Данные для поиска слов и элементов:

──────────

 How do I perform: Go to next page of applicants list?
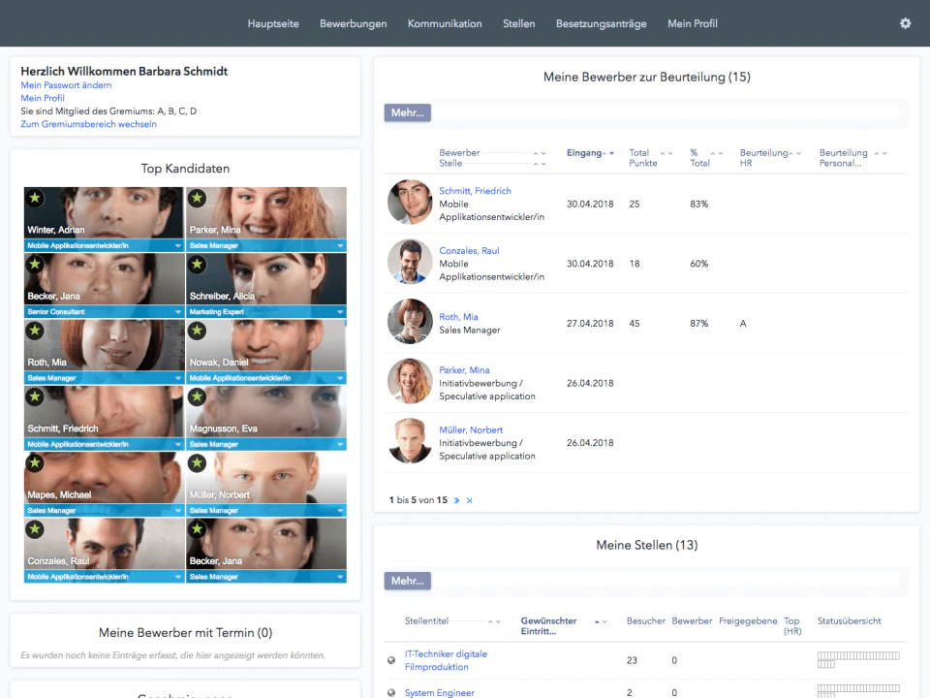[x=456, y=500]
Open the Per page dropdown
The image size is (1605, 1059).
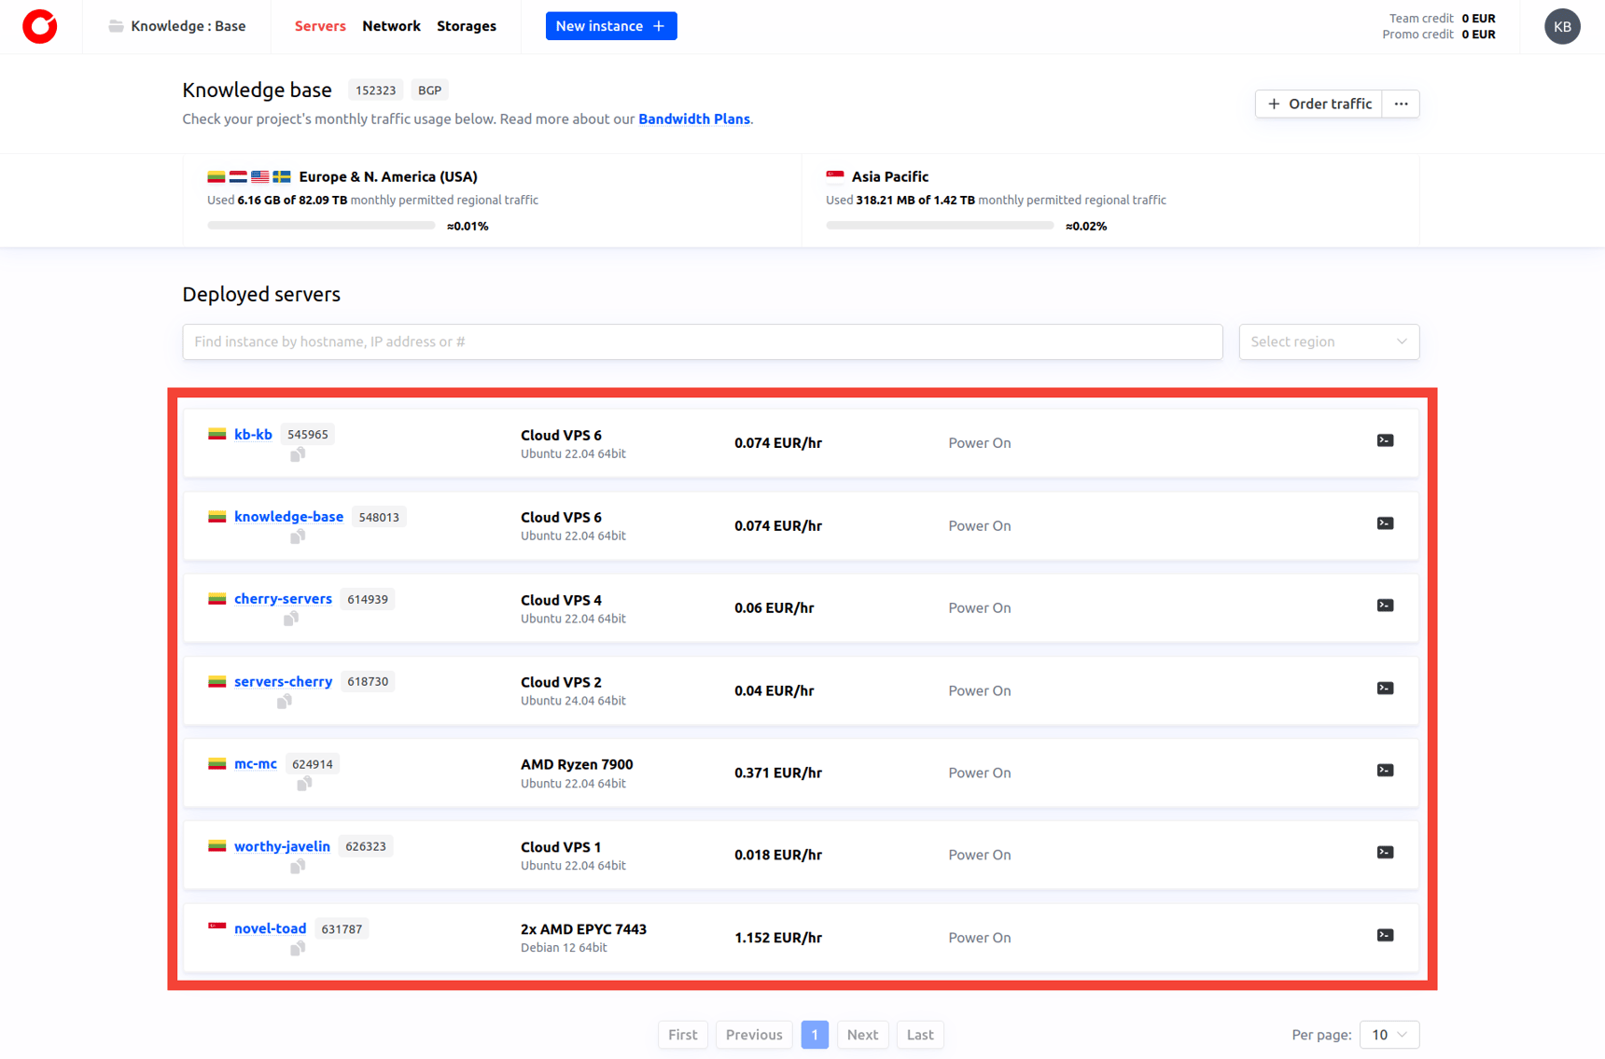[x=1389, y=1034]
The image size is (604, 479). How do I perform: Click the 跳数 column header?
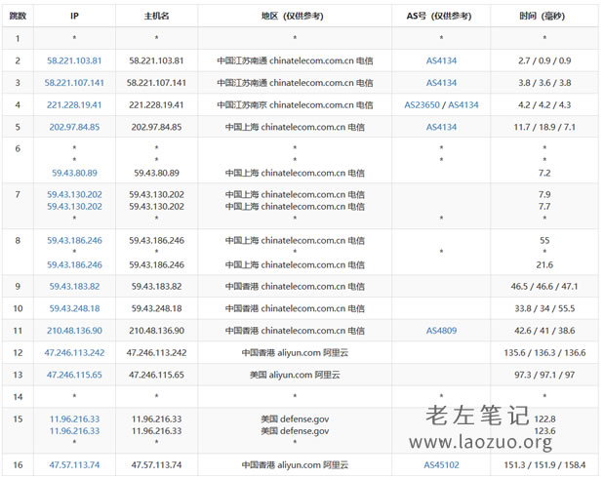[18, 17]
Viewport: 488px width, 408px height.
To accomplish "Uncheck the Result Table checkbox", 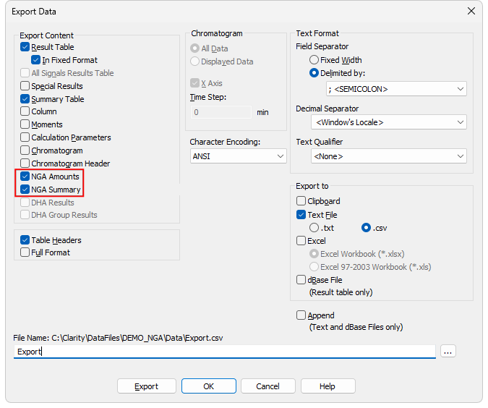I will pos(25,47).
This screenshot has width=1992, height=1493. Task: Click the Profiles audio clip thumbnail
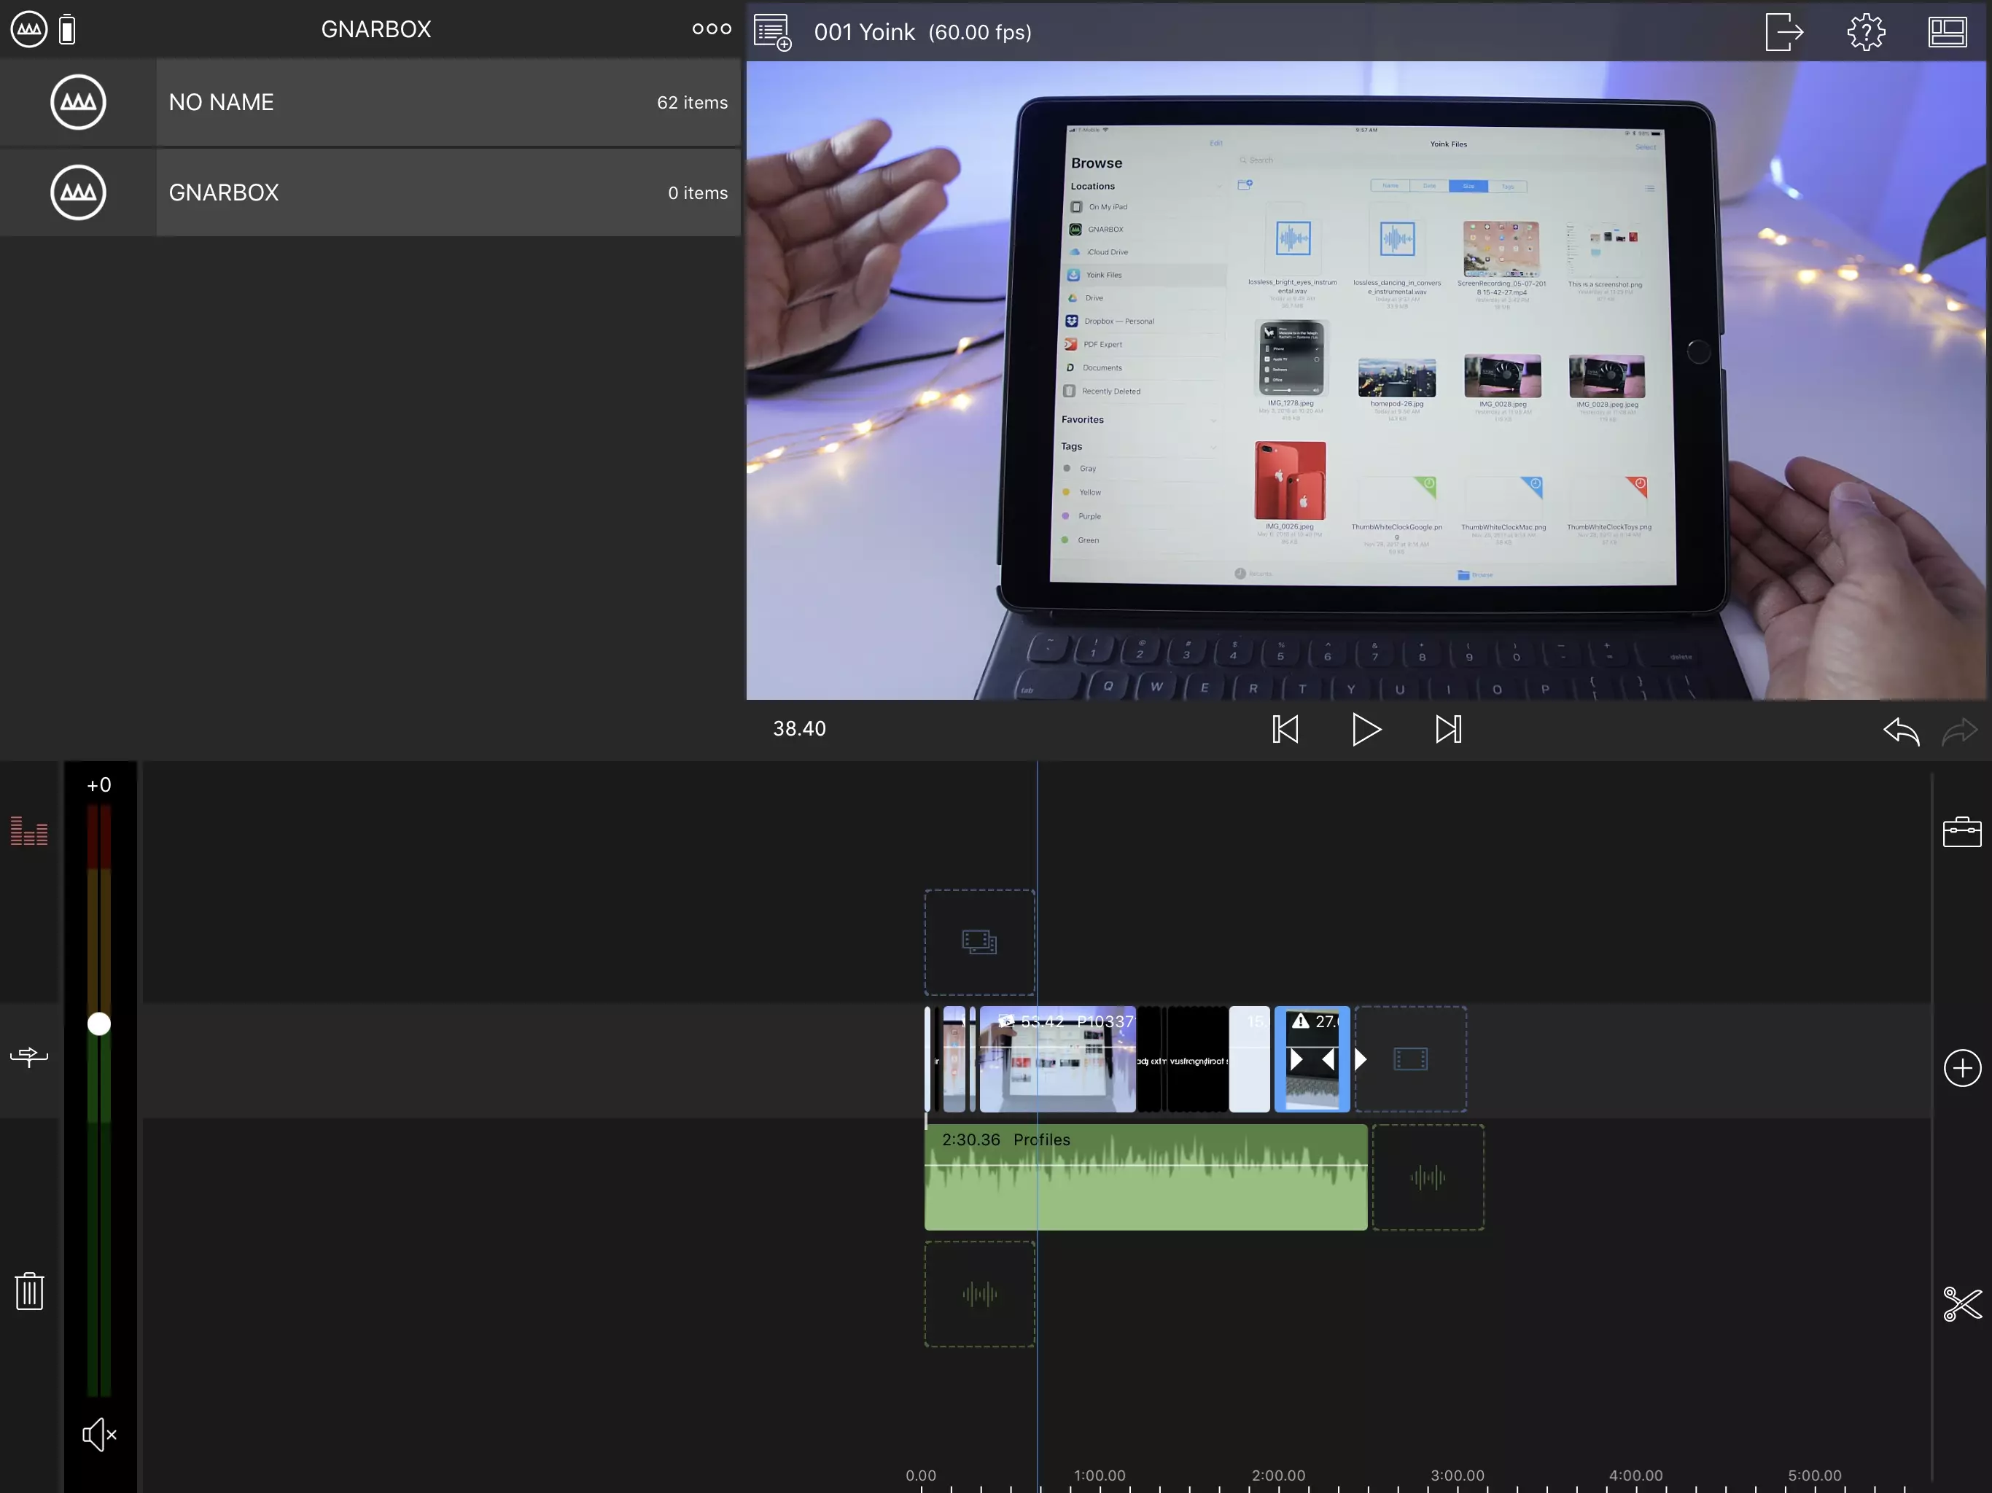(x=1145, y=1174)
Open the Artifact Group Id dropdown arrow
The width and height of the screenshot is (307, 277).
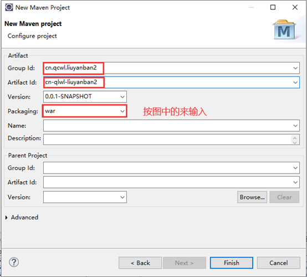tap(295, 68)
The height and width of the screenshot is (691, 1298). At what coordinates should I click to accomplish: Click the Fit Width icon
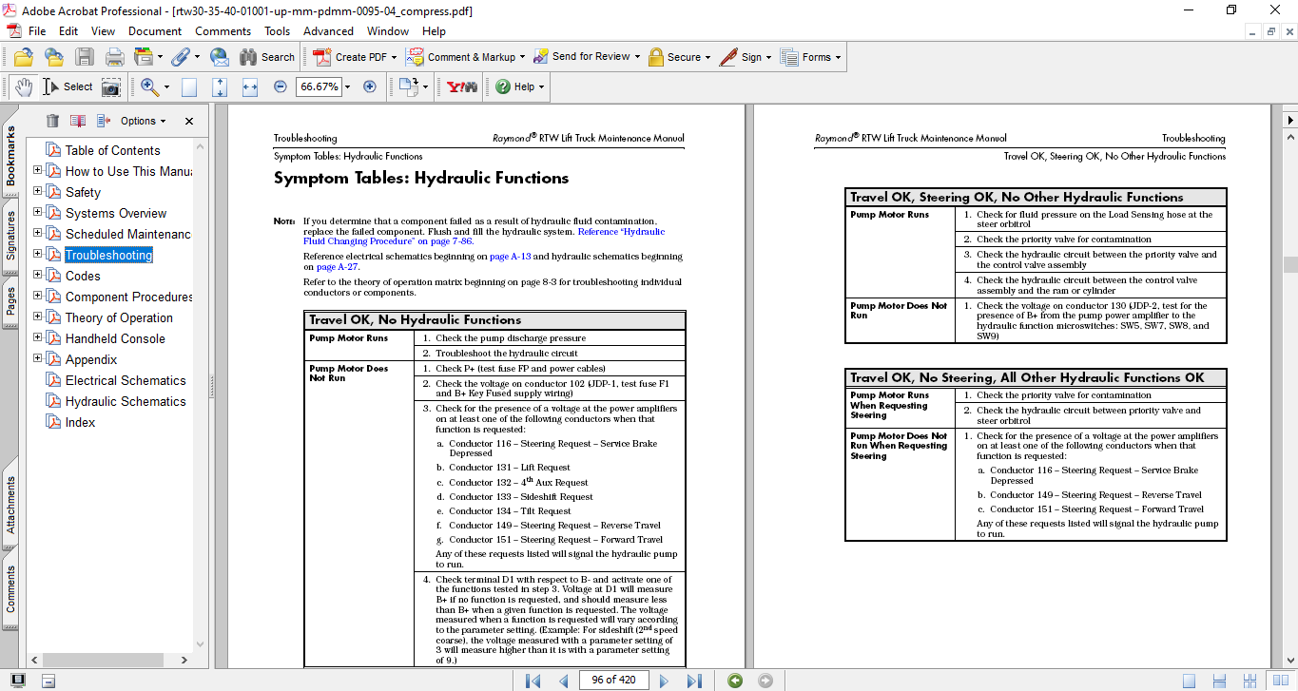click(250, 86)
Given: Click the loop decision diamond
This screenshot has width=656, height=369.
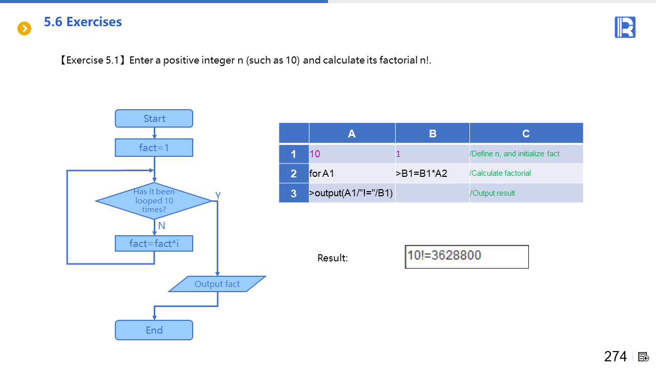Looking at the screenshot, I should point(154,201).
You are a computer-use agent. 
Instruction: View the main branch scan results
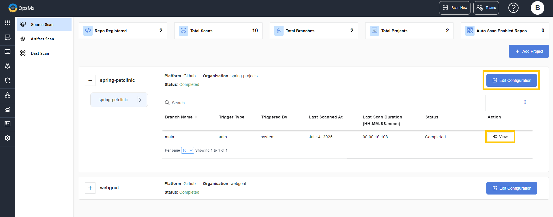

──────────

**Суть задания**
Продублируйте записи, начиная со строки, в которой есть «Open the Artifact Group Id dropdown arrow», и заканчивая концом записей, включая обе границы. Картинки в ответ не включайте.

**Ответ**
Open the Artifact Group Id dropdown arrow
The width and height of the screenshot is (307, 277).
tap(295, 68)
The height and width of the screenshot is (691, 1298). At what coordinates should I click to accomplish: Click the Fit Width icon
click(250, 86)
Given: Click the loop decision diamond
This screenshot has width=656, height=369.
Looking at the screenshot, I should point(154,201).
You are a computer-use agent. 
Instruction: View the main branch scan results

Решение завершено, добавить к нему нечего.